▸ **BRANO CITATO**:

┌──

Olimpiadi
Le Olimpiadi sono una cosa seria, il problema è l’Italia di Raggi & Malagò
C’è qualcosa che non quadra.
Perché il dibattito in Italia langue sempre a metà tra il livello #rancore e quello di #mestiziasociale?
Nello specifico, anche su una questione prettamente tecnica quale l’opportunità (o meno) di ospitare le Olimpiadi a Roma, è andato in scena un indegno teatrino, sospeso tra i mancati appuntamenti del sindaco Raggi, da una parte, attardatasi in trattoria mentre il presidente del Coni l’aspettava in Campidoglio, e la campagna mediatica di quest’ultimo, dall’altra, tesa a sottolineare l’imperdibile occasione per Roma di organizzare such a big event, a colpi di endorsement dal mondo dello spettacolo e dello sport (che contano come un quarto posto all’Olimpiade, per intenderci), ma quasi mai forte di una robusta argomentazione progettuale.
E allora c’è sempre quel ben noto ovosodo, che non va né su né giù, perché si è persa un’occasione, l’ennesima di mostrarsi paese maturo e sufficientemente civile.
A proposito di uova sode, in realtà, viene in mente il buon vecchio Galileo Galilei, ma ci tornerò in conclusione.

└──

▸ **OBIETTIVO 1**:
Rispondi a queste domande sul brano sulle Olimpiadi:
(a) Dove si era attardata la sindaca Raggi mentre il presidente del Coni l'aspettava?
(b) Da quali mondi arrivavano gli endorsement della campagna mediatica?
(c) Quale personaggio viene in mente a proposito di uova sode?
Il brano e i record non hanno alcun legame tra loro.

▸ **RECORD FORNITI**:
┌──

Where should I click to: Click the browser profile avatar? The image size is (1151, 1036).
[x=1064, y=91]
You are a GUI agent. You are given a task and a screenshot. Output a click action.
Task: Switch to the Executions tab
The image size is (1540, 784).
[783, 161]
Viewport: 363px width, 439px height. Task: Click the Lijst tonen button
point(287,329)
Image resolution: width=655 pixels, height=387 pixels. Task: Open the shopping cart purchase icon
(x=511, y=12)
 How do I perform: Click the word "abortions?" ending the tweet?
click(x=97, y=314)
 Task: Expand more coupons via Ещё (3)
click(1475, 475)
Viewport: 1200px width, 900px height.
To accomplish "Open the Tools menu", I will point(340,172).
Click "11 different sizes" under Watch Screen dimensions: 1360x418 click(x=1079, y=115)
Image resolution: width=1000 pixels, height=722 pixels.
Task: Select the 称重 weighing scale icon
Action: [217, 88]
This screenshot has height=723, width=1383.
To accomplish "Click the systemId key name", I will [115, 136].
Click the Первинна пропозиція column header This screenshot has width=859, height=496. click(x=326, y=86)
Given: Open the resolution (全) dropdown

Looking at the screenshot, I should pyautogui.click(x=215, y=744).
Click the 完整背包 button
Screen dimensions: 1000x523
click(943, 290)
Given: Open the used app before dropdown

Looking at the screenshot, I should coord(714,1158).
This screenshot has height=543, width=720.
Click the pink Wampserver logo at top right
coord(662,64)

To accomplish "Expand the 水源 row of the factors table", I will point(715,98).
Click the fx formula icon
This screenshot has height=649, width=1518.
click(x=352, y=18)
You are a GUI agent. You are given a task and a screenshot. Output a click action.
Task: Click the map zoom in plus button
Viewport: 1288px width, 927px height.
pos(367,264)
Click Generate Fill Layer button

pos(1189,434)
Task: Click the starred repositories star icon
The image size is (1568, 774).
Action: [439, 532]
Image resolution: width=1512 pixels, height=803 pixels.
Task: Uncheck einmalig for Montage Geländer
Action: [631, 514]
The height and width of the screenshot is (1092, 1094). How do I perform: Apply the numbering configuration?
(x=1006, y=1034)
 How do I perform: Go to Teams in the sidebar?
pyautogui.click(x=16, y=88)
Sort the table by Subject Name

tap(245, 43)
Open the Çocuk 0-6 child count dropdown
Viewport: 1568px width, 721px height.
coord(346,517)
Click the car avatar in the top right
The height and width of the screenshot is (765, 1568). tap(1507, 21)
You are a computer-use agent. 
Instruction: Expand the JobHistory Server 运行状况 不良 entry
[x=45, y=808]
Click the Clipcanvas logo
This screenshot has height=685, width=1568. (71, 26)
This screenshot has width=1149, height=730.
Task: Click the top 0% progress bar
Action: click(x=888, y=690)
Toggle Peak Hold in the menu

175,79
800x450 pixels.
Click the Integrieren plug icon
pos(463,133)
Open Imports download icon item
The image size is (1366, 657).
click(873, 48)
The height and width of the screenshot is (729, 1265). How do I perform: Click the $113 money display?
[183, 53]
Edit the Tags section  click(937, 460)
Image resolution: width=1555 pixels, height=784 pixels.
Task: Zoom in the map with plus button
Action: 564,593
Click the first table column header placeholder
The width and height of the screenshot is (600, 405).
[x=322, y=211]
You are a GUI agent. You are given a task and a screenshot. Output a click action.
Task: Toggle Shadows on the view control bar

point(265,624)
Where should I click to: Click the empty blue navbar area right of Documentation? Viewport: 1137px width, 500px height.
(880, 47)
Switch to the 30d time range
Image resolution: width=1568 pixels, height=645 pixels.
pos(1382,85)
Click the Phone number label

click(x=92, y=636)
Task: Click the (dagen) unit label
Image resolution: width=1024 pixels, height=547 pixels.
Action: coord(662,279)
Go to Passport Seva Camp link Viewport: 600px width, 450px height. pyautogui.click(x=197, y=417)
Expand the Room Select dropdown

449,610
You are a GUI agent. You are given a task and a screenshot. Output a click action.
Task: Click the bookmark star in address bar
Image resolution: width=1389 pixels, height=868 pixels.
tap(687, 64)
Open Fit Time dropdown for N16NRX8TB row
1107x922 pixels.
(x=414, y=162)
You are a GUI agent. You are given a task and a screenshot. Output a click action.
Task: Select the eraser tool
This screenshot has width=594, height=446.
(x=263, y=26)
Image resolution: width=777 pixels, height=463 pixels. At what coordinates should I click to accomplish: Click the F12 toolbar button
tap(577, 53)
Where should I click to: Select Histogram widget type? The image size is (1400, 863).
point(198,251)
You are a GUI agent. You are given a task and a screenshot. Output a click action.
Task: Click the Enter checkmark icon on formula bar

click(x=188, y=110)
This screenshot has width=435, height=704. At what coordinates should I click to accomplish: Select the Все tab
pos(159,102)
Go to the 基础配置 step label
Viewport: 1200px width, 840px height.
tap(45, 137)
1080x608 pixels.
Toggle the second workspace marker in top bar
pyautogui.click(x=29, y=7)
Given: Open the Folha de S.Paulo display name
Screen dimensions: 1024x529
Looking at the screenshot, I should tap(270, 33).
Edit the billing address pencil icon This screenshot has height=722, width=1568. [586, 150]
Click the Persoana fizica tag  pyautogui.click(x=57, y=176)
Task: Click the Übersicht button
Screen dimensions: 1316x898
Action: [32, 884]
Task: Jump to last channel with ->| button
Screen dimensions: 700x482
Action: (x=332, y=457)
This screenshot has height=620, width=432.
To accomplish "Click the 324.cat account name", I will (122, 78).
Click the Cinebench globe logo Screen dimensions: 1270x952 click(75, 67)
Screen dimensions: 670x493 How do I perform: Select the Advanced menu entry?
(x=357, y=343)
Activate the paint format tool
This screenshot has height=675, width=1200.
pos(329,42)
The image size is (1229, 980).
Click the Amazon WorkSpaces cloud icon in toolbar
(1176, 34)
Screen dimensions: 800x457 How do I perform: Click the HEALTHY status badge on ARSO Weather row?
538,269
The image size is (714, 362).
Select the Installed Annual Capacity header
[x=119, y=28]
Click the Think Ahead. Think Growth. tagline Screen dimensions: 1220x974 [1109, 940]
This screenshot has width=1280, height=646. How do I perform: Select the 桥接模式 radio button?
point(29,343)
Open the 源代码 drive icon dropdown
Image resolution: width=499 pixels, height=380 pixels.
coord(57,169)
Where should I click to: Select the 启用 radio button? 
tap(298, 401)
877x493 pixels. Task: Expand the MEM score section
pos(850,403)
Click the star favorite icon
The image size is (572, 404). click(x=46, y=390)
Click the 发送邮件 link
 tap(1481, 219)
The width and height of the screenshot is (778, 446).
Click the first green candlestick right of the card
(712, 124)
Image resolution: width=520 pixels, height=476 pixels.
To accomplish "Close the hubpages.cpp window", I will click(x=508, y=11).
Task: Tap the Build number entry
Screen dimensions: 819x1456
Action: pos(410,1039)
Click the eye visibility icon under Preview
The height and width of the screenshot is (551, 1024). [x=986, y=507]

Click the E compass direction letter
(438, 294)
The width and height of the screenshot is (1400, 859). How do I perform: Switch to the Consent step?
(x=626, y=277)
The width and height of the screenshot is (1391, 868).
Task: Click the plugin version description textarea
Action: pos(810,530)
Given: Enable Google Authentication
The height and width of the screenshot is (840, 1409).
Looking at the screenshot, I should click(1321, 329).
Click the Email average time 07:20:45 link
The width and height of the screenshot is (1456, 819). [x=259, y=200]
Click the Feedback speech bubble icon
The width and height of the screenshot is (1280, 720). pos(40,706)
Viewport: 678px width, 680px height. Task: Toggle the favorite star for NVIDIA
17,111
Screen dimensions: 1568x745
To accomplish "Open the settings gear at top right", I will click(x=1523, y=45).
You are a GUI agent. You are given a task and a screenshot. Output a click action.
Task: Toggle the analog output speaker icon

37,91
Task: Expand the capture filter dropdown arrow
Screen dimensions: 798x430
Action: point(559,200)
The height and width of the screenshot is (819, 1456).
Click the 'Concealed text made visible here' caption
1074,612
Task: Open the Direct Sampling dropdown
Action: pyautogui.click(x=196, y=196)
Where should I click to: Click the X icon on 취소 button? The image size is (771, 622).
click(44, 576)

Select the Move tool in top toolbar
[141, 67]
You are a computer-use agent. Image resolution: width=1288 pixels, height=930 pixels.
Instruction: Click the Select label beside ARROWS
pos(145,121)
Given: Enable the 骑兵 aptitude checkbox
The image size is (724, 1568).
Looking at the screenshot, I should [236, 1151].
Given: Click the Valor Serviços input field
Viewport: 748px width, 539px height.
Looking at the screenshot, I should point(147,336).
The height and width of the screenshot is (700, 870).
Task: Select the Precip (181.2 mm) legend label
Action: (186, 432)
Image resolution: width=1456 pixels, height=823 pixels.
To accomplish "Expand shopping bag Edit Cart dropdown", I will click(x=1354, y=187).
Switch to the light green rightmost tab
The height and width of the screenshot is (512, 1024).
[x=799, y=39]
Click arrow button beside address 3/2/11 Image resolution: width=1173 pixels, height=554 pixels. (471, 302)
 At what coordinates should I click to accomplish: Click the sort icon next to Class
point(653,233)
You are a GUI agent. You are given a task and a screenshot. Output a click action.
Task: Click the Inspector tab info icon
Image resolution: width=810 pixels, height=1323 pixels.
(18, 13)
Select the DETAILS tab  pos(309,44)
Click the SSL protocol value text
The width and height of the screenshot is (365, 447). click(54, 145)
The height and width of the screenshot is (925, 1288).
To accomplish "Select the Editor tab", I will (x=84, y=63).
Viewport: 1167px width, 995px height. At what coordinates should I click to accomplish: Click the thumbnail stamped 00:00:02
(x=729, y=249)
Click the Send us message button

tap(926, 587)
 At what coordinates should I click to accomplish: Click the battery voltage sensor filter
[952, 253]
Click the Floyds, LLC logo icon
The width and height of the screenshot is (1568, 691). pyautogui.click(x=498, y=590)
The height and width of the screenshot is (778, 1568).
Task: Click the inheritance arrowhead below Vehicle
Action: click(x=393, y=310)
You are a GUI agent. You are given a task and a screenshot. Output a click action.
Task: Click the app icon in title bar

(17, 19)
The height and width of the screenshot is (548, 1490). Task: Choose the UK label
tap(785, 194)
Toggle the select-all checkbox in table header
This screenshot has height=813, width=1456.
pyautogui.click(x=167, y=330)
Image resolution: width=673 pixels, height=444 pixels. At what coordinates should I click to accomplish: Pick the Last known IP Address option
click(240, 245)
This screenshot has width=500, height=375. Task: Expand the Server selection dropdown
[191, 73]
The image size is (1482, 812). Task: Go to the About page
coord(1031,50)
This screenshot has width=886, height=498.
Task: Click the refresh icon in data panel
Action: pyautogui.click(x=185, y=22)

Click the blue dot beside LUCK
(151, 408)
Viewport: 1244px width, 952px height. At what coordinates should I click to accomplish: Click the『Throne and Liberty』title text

└──

▸ **OBIETTIVO 2**:
Modifica i record nel tratto dall'inizio fino alla riga che contiene "Action: [631, 514]", entrambe le estremità incluse: sostituisci "Viewport" con "Area visibile" lasciando invariato tutto il resto, e riporta soltanto quel tratto.

▸ **RISPOSTA 1**:
(a) In trattoria.
(b) Dal mondo dello spettacolo e dello sport.
(c) Galileo Galilei.

▸ **RISPOSTA 2**:
Where should I click to: Click the browser profile avatar? The image size is (1151, 1036).
[x=1064, y=91]
You are a GUI agent. You are given a task and a screenshot. Output a click action.
Task: Switch to the Executions tab
The image size is (1540, 784).
[783, 161]
Area visibile: 363px width, 439px height. Task: Click the Lijst tonen button
point(287,329)
Image resolution: width=655 pixels, height=387 pixels. Task: Open the shopping cart purchase icon
(x=511, y=12)
 How do I perform: Click the word "abortions?" ending the tweet?
click(x=97, y=314)
 Task: Expand more coupons via Ещё (3)
click(1475, 475)
Area visibile: 1200px width, 900px height.
To accomplish "Open the Tools menu", I will point(340,172).
Click "11 different sizes" under Watch Screen dimensions: 1360x418 click(x=1079, y=115)
Image resolution: width=1000 pixels, height=722 pixels.
Task: Select the 称重 weighing scale icon
Action: [217, 88]
This screenshot has height=723, width=1383.
To accomplish "Click the systemId key name", I will [115, 136].
Click the Первинна пропозиція column header This screenshot has width=859, height=496. click(x=326, y=86)
Given: Open the resolution (全) dropdown

Looking at the screenshot, I should pyautogui.click(x=215, y=744).
Click the 完整背包 button
Screen dimensions: 1000x523
click(943, 290)
Given: Open the used app before dropdown

Looking at the screenshot, I should coord(714,1158).
This screenshot has height=543, width=720.
Click the pink Wampserver logo at top right
coord(662,64)

To accomplish "Expand the 水源 row of the factors table", I will point(715,98).
Click the fx formula icon
This screenshot has height=649, width=1518.
click(x=352, y=18)
You are a GUI agent. You are given a task and a screenshot. Output a click action.
Task: Click the map zoom in plus button
Area visibile: 1288px width, 927px height.
pos(367,264)
Click Generate Fill Layer button

pos(1189,434)
Task: Click the starred repositories star icon
The image size is (1568, 774).
Action: [439, 532]
Image resolution: width=1512 pixels, height=803 pixels.
Task: Uncheck einmalig for Montage Geländer
Action: [631, 514]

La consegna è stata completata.